> Task statement
Copy every line from the data below in which the string "date" can be found.

> Recorded data
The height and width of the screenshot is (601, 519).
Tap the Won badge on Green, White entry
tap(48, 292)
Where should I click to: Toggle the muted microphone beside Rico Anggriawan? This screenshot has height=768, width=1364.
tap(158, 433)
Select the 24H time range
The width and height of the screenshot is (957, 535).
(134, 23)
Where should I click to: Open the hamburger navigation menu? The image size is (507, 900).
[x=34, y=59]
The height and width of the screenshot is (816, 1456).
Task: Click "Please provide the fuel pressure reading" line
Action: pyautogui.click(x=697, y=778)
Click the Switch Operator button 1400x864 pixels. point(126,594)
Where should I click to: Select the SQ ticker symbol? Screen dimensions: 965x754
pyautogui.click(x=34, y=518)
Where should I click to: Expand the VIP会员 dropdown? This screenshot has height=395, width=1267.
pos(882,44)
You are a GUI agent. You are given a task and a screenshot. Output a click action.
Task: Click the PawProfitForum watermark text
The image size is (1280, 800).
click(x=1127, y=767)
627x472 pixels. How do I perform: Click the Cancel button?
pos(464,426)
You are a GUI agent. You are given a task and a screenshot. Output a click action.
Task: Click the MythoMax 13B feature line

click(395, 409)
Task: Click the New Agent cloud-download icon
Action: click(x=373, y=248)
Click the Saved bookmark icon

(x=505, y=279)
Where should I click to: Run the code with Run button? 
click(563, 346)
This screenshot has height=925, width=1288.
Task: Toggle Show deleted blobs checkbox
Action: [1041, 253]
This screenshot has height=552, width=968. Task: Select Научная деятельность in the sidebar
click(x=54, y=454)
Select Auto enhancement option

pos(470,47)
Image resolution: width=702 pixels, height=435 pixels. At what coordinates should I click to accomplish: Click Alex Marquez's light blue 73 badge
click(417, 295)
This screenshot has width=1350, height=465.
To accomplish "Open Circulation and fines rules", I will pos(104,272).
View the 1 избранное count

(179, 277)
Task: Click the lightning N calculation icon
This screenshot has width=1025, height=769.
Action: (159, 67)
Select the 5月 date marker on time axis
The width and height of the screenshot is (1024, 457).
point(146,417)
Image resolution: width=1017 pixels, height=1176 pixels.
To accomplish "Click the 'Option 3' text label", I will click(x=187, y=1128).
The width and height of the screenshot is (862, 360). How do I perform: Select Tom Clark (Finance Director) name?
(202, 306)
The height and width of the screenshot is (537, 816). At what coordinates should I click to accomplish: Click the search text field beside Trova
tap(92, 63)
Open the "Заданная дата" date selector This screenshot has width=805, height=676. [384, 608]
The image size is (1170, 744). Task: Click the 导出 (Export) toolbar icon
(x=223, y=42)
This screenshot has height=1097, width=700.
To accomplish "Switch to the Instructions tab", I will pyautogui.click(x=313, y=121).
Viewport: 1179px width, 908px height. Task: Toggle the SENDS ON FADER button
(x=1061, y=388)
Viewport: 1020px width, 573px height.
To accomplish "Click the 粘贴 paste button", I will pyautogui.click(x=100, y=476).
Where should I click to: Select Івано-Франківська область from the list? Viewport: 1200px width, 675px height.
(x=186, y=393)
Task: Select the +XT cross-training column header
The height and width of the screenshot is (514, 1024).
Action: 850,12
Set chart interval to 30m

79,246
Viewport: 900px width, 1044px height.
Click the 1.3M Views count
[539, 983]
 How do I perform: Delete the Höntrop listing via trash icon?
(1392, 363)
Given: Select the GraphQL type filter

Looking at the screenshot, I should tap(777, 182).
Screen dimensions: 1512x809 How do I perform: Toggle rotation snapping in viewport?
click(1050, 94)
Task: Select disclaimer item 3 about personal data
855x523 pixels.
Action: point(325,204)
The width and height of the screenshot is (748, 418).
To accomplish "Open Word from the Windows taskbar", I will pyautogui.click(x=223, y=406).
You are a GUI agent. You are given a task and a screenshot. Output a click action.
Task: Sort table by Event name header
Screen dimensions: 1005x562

> Output of the task
Select the 5月 date marker on time axis
Open the "Заданная дата" date selector This screenshot has width=805, height=676. [384, 608]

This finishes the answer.